The Yad Vashem International Book Prize for Holocaust Research is an annual award by Yad Vashem in recognition of high scholarly research and writing on the Holocaust, its precursors and aftermath.
Yad Vashem is the World Holocaust Remembrance Centre, which was established in 1953 by the Knesset (Israeli Parliament), to commemorate, document, research and educate about the Holocaust.
Professor Steinert’s winning book is "Holocaust und Zwangsarbeit. Erinnerungen jüdischer Kinder 1938-1945’ (Holocaust and forced labour. Memories of Jewish child forced labourers).
He said: "My interest to look into Jewish child forced labour during the Holocaust came from working on a previous research project on humanitarian assistance for survivors of the Holocaust and the German forced labour system.
"The contemporary reports about unaccompanied children in the displaced persons camps intrigued me to learn more about the fate of these children.
"The total number of Jewish child forced labourers is unknown; the statistics do not exist.
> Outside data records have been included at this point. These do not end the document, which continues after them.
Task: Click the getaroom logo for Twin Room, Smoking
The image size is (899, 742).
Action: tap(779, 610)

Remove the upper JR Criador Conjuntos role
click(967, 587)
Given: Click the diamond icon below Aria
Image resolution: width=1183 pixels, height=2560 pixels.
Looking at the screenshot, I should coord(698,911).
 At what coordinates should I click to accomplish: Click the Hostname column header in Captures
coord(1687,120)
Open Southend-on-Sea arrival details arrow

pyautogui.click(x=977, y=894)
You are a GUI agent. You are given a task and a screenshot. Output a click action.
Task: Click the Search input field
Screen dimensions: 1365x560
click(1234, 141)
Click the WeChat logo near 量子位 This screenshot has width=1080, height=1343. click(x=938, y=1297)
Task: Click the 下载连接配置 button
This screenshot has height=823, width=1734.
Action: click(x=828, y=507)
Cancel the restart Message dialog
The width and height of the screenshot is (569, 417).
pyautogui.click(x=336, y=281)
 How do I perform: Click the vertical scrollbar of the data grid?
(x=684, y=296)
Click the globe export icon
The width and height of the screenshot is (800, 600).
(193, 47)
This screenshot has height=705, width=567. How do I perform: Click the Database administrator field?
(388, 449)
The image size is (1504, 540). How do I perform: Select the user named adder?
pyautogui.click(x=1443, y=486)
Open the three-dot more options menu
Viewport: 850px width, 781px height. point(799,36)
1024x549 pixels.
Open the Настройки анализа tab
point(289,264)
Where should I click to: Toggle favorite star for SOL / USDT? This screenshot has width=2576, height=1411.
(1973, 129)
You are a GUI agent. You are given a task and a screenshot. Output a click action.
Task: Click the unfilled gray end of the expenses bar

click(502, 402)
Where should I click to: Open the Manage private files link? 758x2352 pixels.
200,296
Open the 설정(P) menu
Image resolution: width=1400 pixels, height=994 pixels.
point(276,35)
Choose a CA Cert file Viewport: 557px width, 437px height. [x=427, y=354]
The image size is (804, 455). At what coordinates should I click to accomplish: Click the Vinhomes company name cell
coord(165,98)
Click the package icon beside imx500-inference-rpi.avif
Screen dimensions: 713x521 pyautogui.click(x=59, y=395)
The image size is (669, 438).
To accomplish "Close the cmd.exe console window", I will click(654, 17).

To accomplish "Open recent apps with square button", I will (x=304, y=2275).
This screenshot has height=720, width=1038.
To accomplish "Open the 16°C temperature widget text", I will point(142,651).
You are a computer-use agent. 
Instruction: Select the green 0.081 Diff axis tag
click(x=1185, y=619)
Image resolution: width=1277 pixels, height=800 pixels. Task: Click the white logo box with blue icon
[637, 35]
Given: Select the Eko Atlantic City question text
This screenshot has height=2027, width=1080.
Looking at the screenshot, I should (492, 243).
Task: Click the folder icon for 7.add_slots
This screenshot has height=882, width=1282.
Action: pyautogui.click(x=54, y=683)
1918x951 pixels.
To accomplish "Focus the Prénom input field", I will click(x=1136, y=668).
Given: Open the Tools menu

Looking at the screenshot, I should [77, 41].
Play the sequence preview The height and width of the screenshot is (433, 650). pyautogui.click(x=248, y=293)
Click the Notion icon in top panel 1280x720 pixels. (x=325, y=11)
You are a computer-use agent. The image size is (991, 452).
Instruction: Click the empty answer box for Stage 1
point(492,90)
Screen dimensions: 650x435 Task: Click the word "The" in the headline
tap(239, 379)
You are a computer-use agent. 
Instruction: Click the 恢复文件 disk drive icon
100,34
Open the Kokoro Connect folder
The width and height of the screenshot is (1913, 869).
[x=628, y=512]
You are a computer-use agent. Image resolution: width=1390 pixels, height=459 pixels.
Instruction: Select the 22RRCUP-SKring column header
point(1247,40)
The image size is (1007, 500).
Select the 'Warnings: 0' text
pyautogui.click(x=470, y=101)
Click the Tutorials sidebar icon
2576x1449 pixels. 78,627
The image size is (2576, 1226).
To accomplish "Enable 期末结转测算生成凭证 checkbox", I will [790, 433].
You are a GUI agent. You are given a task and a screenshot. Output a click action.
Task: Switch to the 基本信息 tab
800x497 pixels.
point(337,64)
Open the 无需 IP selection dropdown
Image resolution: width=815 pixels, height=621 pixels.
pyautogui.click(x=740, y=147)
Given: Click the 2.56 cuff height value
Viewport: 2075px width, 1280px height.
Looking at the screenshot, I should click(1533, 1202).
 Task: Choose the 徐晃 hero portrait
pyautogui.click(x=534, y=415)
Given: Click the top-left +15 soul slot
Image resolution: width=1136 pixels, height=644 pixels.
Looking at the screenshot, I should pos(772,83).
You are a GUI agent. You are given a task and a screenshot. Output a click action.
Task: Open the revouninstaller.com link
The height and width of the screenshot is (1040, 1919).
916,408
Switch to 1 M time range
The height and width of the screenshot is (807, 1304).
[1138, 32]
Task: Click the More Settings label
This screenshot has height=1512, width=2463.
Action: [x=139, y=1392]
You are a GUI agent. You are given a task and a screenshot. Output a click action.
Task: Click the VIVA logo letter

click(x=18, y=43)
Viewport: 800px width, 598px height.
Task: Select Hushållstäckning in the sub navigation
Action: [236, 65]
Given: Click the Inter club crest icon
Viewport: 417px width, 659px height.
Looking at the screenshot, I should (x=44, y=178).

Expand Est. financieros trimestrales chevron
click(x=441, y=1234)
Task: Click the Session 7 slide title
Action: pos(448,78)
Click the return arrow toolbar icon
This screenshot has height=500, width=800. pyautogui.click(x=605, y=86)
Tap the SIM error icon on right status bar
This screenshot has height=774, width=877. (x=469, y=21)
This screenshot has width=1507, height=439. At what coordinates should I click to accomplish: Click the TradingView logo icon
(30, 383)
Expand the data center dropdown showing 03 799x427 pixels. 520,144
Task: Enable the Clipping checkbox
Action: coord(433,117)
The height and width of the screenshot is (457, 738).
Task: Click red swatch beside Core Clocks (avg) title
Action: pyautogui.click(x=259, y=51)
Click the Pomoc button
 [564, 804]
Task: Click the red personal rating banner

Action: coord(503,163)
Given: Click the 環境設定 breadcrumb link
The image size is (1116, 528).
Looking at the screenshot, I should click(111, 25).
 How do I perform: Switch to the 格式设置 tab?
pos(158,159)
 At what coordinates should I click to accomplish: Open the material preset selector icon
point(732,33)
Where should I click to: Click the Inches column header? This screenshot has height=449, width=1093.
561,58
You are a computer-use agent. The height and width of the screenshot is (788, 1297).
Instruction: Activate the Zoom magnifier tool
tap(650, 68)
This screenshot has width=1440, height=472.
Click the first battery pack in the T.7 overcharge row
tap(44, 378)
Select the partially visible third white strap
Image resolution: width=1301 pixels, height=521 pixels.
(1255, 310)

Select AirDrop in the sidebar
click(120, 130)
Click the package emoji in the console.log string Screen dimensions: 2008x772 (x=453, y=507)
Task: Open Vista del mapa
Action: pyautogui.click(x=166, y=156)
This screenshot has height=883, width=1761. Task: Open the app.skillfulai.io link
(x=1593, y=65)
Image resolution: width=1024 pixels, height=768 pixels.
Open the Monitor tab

Estimates depend on the definition of childhood as well as on the definition of forced labour."
Reports showed that Jewish children worked in all branches of industry, including mining, agriculture, and construction work.
They were forced to build production plants, bridges, roads and railway tracks, barracks, airfields, defensive positions, and trenches.
Professor Steinert’s book is based on a research project that was supported by the British Academy, the Arts and Humanities Research Council, the Gerda Henkel Stiftung, the Foundation “Remembrance, Responsibility, Future”, and the Vienna Wiesenthal Institute for Holocaust Studies.
During the research project, more than 1,000 survivors’ testimonies were analysed and 500 of those have been quoted in the book.
The Prize will be presented on 10 December in a virtual ceremony due to the Covid-19 pandemic.